Pixel coordinate grounding data

══════

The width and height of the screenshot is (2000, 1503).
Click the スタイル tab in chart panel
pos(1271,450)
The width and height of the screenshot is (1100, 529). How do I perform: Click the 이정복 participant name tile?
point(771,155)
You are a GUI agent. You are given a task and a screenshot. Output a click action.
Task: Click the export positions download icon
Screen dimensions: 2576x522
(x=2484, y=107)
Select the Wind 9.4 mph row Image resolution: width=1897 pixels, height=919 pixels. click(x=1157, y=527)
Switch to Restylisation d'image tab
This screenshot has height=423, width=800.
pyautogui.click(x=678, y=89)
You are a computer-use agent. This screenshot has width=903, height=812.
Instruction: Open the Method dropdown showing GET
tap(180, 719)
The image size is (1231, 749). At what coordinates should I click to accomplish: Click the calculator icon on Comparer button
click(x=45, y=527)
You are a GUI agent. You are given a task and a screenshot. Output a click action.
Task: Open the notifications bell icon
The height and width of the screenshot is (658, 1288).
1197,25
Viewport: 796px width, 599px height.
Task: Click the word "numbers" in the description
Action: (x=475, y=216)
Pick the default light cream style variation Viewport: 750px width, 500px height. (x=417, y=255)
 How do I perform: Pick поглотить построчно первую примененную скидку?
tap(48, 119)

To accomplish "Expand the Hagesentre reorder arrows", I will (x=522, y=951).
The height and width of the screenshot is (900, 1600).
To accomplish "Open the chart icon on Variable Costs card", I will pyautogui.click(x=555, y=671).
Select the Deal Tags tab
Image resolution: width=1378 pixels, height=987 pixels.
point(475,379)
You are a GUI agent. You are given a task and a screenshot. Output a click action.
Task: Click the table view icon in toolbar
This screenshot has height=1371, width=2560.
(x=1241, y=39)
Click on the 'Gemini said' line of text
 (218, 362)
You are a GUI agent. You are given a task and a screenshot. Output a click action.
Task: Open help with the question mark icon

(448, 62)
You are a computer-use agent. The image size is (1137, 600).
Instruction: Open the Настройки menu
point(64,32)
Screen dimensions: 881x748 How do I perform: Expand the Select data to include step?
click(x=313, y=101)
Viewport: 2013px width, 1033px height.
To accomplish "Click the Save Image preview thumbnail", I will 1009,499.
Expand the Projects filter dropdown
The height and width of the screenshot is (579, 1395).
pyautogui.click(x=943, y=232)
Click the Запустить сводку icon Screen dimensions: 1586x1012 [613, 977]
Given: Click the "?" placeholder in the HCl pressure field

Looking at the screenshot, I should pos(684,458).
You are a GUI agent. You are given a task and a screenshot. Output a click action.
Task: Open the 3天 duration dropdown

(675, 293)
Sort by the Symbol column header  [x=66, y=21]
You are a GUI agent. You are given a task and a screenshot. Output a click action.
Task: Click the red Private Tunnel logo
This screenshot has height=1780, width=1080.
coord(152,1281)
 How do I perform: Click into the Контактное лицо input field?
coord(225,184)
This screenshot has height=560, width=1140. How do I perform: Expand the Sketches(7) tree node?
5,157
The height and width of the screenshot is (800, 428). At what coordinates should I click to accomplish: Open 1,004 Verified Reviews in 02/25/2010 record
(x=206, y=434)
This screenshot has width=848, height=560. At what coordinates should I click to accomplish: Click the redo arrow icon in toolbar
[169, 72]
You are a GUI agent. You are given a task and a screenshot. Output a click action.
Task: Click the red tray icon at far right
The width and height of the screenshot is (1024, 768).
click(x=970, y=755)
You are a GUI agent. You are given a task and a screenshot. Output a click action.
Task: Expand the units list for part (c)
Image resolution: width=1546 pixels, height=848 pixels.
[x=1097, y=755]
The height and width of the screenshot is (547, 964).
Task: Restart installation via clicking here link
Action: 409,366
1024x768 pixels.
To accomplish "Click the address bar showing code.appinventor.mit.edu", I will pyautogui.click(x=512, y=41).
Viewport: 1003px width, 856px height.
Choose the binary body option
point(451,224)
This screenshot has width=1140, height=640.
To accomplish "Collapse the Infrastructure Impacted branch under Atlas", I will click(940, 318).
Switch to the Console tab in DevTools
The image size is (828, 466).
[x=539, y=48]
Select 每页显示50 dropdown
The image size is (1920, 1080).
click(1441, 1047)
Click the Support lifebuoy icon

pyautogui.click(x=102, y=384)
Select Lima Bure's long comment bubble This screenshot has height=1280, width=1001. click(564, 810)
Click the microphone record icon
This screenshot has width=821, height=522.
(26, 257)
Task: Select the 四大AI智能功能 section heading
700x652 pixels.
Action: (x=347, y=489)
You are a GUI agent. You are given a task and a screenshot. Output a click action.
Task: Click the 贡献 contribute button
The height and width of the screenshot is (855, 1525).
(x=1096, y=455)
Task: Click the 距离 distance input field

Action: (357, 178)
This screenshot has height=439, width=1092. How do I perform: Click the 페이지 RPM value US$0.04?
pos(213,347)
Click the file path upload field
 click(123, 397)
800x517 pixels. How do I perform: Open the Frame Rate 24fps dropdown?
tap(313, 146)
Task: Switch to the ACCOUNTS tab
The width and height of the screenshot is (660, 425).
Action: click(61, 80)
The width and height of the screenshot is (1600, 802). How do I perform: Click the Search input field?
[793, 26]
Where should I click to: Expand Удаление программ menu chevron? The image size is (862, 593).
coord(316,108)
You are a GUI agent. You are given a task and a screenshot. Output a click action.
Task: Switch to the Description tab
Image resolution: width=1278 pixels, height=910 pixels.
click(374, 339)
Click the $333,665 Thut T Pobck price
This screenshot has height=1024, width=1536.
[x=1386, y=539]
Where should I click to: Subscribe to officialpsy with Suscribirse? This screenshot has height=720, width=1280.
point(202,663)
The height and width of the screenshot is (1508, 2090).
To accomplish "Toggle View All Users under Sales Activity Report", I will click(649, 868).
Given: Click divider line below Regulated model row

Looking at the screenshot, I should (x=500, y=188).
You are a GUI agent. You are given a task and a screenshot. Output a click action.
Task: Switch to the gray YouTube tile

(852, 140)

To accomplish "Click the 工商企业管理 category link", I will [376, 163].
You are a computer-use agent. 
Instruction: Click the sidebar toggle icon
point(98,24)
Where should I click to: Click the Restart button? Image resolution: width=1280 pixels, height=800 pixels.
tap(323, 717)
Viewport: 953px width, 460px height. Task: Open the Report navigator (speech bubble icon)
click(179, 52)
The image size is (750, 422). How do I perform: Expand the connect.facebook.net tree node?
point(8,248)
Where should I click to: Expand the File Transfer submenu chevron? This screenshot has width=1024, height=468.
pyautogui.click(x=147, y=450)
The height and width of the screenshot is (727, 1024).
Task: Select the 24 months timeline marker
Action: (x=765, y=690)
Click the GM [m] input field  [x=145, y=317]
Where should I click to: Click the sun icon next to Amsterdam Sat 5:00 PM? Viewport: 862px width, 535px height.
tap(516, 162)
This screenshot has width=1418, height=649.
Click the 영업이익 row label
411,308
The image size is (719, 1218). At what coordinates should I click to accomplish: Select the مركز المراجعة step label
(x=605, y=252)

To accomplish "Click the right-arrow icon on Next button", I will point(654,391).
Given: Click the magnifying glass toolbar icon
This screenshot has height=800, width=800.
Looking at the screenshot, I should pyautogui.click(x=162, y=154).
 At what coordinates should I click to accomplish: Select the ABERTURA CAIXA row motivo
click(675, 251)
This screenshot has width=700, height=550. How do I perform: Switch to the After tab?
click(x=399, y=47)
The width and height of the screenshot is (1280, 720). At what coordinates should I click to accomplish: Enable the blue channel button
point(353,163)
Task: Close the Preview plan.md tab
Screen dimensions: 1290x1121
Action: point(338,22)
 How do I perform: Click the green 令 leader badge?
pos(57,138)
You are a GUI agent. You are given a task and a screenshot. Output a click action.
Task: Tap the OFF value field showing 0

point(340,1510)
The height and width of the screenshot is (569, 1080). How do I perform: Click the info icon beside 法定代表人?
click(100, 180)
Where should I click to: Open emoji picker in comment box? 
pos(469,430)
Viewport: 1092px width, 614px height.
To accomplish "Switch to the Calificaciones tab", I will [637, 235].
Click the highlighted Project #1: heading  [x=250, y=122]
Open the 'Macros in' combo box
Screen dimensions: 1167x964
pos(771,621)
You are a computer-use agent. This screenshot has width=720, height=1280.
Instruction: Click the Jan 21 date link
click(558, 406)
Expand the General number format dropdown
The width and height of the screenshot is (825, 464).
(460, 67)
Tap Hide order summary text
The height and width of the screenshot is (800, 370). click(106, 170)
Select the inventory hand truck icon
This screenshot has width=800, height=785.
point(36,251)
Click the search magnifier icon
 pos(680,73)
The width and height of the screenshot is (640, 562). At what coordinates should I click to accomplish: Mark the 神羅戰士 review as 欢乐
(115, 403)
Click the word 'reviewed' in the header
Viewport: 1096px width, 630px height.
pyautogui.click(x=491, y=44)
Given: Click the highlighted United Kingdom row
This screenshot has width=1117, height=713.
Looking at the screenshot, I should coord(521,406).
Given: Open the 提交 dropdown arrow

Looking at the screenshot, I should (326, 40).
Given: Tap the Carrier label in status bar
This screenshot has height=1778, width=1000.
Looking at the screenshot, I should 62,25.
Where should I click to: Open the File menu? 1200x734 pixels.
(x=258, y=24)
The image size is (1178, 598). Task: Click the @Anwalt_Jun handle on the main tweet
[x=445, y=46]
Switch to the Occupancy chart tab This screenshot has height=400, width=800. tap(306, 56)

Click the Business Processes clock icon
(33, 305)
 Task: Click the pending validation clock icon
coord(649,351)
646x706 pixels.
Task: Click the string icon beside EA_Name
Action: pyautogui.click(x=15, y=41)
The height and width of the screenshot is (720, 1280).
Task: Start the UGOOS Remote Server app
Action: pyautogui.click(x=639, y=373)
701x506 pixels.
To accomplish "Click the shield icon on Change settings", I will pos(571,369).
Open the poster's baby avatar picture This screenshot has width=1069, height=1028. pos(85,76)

══════

Copy out every line from the records that has the word "computer".

### [Answer box]
You are a computer-use agent. This screenshot has width=903, height=812.
You are a computer-use agent. The image size is (1137, 600).
You are a computer-use agent. 
You are a computer-use agent. This screenshot has width=720, height=1280.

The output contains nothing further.